Adriana tinha apenas 22 anos e usava cabelo curto, estilo pixie, e descolorido. Rita Lee estava prestes a fazer 40. A veterana dizia estar cansada dos shows e anunciava que ela e Roberto de Carvalho, marido e parceiro de palco, fariam seus últimos concertos.
Na noite de 6 de novembro, um dia antes do show no Gigantinho, Rita foi com a equipe ao extinto Porto de Elis, casa de espetáculos situada na Avenida Protásio Alves. Queriam prestigiar a cantora Annie Perec, que Roberto desejava produzir, segundo reportagem de Zero Hora daquela época. No espetáculo chamado Sei que Estou Errada, com direção de Luciano Alabarse, Annie cantava junto com a radialista e apresentadora de TV Tânia Carvalho e a jovem Adriana Calcanhotto.
— Eles foram nessa apresentação, eu nem sabia que estavam lá, fiquei sabendo depois. Quando terminou o show, a Rita já tinha ido embora. Ela não esperou o final, se não ia ficar presa no meio de um monte de gente. No outro dia, recebi um telefonema perguntando se eu gostaria de ver a passagem de som da Rita Lee no Gigantinho. Falei: "Óbvio". Fomos em um grupo, incluindo a Annie Perec, que era amiga da Rita — conta Adriana.

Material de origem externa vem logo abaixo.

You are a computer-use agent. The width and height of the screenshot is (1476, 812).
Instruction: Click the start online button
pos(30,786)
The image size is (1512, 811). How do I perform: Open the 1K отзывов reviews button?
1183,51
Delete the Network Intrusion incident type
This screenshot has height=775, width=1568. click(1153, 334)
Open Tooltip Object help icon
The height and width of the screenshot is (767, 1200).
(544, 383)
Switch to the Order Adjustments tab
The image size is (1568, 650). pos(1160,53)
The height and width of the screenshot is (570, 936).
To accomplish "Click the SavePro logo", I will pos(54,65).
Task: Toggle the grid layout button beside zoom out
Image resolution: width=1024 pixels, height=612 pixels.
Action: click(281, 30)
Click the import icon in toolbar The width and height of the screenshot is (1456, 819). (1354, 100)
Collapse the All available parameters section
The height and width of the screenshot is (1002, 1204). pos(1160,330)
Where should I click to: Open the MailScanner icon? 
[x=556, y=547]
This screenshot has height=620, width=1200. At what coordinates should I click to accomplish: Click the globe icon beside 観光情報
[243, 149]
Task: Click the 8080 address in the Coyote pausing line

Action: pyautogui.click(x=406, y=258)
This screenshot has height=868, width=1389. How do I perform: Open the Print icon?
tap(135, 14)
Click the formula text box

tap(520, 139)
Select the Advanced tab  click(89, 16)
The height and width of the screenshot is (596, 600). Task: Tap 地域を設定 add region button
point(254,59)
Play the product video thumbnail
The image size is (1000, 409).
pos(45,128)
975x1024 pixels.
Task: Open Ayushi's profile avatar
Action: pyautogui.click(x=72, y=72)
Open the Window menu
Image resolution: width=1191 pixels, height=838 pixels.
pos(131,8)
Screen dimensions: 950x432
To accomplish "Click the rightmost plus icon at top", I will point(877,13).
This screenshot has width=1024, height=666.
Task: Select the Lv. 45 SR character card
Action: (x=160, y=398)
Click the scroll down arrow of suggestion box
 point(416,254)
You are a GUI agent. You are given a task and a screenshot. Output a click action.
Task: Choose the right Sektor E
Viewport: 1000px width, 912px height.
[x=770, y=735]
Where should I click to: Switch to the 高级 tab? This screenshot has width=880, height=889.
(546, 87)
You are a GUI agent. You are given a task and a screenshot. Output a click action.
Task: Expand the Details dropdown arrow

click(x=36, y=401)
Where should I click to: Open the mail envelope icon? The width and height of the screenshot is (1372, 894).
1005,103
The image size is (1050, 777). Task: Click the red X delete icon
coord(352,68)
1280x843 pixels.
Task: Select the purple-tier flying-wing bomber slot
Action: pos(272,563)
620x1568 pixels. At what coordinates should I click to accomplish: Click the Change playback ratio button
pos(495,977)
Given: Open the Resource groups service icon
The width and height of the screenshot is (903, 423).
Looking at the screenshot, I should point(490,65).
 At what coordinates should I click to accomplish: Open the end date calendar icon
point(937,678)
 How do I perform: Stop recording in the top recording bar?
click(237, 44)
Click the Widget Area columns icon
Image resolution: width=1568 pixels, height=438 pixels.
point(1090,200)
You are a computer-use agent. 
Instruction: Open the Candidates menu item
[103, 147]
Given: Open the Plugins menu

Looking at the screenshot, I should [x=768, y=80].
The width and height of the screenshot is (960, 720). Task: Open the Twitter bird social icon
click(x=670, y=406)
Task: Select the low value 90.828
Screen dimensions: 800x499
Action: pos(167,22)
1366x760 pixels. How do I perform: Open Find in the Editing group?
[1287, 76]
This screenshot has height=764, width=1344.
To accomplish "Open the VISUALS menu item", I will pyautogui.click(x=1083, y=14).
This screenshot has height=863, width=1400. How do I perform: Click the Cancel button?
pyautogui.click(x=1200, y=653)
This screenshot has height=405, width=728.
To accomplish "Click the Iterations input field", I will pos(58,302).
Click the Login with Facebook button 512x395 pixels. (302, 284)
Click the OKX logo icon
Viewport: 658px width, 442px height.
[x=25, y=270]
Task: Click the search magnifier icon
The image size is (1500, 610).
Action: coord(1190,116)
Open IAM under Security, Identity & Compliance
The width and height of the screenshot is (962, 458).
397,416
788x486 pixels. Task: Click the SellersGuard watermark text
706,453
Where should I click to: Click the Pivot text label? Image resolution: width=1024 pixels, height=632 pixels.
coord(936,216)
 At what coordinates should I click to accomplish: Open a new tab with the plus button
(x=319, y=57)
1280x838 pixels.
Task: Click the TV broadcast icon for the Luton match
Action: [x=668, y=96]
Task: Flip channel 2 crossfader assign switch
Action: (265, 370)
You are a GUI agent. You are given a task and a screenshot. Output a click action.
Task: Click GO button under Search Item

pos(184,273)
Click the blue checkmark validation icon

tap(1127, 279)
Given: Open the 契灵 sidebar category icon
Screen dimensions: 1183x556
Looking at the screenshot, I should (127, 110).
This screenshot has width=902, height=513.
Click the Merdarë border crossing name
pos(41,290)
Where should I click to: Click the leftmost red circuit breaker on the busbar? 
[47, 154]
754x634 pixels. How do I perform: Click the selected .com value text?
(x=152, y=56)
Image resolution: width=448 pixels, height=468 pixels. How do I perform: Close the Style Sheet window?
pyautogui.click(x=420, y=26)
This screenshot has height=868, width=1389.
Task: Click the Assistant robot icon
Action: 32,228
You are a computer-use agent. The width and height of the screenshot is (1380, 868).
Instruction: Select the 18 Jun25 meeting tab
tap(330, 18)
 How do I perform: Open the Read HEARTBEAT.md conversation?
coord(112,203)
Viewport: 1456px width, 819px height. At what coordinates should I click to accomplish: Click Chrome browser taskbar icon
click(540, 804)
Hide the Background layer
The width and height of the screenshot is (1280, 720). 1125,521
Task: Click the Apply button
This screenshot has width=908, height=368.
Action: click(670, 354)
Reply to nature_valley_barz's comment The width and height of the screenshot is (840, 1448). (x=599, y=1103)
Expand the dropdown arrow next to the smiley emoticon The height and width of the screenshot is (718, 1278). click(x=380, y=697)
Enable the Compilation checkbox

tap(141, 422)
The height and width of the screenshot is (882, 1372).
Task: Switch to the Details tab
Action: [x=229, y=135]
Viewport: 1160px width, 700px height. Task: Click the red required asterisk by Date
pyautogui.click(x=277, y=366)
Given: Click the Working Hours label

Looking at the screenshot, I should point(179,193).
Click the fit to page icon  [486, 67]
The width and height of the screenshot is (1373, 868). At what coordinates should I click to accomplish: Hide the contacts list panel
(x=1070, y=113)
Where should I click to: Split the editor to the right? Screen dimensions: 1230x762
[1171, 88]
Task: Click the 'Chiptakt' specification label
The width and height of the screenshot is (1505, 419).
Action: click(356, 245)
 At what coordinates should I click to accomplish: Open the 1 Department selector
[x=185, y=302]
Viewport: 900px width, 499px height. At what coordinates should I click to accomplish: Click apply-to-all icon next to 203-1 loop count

Já no dia 7, durante a passagem de som no Gigantinho, Rita compartilhou a ideia audaciosa. Contou que, toda vez que apresentava os músicos de sua banda, a mulherada ia ao delírio e gritava. Como não havia por quem os homens da plateia vibrassem, tinha vontade de colocar uma mulher no palco para agradá-los, ainda que momentaneamente.
— Eu queria uma menina que entrasse enrolada em uma capa, nua, chegasse na ponta do palco, abrisse a capa e fosse embora. É só isso — disse Rita, e olhando para a jovem cantora, perguntou: — Você conhece alguém que possa fazer isso?
A gaúcha não titubeou:
— Você se incomoda que seja eu?
Rita consentiu e explicou tudo o que deveria ser feito. Na hora em que a banda estivesse tocando Miss Brasil 2000, a jovem deveria se posicionar bem na frente do palco, abrir a capa, fechar a capa e ir embora.
Adriana foi para casa se arrumar. A pedido de Rita, colocou salto alto. Retornou ao Gigantinho e esperou até que seu nome fosse anunciado no microfone.
— Eu não era famosa, mas era conhecida o suficiente para as pessoas esperarem que eu entrasse com um violão e não com uma capa — diz.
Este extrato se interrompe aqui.